--- ASSIGNED TASK ---
Look through the data below for the line with "The width and height of the screenshot is (456, 376).", and transcribe it exactly together with each line after it up to and including the line with "770x577 pixels.". Give nothing else.
PROVIDED INFORMATION: Begin
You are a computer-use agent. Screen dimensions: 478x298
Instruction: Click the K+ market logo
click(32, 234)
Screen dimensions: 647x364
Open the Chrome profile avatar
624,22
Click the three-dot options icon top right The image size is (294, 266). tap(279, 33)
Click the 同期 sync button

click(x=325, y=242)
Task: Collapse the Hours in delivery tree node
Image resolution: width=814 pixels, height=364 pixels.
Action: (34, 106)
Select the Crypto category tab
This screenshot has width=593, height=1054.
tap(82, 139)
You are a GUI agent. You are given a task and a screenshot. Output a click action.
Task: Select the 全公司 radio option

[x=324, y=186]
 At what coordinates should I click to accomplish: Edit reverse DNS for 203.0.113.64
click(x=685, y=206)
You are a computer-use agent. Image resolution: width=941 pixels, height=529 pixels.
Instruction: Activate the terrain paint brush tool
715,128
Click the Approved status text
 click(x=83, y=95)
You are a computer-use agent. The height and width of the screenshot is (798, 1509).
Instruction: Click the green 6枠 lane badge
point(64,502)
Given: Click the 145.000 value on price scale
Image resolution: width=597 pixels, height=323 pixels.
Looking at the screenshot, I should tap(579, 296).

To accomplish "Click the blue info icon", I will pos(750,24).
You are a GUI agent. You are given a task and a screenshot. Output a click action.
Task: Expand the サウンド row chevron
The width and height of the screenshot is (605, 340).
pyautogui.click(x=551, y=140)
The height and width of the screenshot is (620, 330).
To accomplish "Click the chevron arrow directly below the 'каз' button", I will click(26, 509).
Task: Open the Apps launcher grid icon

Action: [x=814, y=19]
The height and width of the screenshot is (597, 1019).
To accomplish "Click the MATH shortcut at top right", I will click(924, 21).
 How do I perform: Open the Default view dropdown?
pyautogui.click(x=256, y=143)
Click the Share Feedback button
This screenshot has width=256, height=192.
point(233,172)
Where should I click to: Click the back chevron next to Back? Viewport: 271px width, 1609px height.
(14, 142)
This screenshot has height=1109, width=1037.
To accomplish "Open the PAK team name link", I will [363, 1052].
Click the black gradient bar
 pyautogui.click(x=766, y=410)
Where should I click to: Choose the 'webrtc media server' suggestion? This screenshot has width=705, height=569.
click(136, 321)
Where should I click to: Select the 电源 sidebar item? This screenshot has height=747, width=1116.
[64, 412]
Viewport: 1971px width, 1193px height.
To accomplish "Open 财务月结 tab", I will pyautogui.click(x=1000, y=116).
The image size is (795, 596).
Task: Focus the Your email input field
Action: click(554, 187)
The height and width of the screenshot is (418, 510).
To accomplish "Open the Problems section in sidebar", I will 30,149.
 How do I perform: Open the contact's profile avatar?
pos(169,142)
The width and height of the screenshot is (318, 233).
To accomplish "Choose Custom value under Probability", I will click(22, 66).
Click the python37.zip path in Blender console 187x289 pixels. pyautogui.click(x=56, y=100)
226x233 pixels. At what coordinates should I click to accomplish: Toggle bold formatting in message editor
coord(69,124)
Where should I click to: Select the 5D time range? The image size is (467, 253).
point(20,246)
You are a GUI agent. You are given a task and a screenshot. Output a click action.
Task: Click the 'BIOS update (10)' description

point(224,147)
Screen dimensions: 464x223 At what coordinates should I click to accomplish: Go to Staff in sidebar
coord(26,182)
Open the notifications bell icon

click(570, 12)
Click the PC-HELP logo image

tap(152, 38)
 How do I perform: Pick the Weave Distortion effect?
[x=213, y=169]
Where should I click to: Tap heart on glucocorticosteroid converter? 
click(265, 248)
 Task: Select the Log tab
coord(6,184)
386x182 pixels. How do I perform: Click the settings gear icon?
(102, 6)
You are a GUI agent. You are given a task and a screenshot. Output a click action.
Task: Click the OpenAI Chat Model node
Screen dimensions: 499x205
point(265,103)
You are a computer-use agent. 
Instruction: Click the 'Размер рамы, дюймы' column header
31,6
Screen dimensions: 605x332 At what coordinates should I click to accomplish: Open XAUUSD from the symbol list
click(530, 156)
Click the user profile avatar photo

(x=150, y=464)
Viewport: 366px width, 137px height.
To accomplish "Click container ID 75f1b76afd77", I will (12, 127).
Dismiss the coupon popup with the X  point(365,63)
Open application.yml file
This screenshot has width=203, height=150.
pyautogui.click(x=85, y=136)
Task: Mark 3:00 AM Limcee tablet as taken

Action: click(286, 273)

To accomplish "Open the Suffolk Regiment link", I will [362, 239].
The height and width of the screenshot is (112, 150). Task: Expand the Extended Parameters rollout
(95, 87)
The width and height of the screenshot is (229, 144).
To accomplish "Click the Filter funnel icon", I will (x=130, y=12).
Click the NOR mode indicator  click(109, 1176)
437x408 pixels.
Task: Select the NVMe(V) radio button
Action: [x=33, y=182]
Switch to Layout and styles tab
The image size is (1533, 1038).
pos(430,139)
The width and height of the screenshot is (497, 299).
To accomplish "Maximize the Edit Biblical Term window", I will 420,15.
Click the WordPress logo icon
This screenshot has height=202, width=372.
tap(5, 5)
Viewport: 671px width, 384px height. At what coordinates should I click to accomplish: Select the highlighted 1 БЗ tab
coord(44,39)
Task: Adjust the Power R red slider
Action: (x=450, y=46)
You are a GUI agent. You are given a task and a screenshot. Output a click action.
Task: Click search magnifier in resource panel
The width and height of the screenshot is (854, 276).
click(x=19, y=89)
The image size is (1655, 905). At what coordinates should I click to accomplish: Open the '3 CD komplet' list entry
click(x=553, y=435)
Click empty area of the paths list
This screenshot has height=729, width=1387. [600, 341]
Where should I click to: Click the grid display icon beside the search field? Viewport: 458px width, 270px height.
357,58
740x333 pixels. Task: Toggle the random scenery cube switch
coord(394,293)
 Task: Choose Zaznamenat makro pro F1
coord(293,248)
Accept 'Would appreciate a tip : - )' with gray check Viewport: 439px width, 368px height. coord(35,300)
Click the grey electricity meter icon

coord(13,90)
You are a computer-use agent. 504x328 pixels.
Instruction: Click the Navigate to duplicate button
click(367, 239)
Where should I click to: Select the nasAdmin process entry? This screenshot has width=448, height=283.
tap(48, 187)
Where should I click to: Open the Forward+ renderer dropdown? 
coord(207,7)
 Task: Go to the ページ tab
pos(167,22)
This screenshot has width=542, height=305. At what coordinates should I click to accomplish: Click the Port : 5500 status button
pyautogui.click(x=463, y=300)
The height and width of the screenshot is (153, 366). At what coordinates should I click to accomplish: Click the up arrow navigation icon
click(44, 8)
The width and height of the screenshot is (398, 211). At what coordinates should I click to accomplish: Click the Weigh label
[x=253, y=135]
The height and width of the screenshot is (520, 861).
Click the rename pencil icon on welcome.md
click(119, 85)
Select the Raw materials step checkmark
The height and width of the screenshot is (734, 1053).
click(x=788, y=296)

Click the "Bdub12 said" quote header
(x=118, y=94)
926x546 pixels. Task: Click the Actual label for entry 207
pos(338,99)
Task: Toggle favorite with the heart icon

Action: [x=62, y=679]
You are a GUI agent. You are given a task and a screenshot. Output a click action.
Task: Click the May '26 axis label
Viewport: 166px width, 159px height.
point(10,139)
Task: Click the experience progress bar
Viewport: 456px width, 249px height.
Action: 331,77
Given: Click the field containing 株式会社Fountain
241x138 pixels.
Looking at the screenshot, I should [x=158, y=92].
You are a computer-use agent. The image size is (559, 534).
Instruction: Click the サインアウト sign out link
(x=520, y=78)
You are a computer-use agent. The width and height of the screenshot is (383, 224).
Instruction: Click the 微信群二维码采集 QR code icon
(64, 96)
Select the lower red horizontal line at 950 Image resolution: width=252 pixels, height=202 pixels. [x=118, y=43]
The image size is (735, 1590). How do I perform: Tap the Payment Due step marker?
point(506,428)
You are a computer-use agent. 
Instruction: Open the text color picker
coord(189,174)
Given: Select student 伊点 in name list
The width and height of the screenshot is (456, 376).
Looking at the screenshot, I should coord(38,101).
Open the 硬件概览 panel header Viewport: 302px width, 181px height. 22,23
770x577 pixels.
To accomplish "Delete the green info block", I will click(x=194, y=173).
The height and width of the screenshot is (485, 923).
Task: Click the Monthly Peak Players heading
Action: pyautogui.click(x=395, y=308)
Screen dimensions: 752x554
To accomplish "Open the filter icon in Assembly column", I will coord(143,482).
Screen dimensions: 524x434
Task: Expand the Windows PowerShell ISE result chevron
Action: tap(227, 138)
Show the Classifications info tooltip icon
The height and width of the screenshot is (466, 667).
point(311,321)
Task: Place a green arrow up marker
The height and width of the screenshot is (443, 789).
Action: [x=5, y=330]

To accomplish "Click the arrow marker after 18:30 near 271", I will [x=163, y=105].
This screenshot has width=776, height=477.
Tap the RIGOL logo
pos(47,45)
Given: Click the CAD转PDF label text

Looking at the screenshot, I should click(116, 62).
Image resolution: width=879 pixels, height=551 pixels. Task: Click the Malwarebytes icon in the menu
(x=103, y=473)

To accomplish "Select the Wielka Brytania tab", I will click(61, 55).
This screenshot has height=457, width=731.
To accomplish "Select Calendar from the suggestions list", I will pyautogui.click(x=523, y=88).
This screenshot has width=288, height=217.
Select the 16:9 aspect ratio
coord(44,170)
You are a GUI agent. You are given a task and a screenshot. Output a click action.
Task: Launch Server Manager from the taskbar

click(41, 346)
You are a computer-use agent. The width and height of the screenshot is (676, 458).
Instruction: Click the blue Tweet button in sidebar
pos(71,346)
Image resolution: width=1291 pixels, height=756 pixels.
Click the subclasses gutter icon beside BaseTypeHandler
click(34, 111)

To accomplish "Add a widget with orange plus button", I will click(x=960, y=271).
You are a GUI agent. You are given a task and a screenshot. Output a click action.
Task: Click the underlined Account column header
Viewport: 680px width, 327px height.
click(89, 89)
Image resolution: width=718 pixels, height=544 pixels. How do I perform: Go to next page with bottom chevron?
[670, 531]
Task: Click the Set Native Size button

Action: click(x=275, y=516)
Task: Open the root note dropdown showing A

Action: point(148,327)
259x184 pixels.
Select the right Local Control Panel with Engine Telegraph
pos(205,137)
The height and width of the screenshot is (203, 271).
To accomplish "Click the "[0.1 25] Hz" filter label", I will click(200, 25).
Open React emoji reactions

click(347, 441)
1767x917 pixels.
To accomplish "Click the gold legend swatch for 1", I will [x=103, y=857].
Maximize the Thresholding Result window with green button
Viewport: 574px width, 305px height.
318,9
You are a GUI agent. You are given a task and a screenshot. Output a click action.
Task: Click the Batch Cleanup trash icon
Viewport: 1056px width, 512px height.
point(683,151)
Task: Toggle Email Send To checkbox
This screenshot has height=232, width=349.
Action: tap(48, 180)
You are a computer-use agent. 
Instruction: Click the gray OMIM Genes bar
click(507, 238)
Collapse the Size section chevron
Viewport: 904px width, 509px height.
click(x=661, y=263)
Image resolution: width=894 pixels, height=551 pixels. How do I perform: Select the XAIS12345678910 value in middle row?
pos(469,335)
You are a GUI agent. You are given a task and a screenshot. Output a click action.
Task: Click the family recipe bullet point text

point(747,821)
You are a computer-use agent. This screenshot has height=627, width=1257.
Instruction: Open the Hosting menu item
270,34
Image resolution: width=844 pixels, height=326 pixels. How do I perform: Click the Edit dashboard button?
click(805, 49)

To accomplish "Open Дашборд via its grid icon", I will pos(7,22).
PROVIDED INFORMATION: End
--- ANSWER TO THIS EXERCISE ---
The width and height of the screenshot is (456, 376).
Looking at the screenshot, I should coord(38,101).
Open the 硬件概览 panel header Viewport: 302px width, 181px height. 22,23
770x577 pixels.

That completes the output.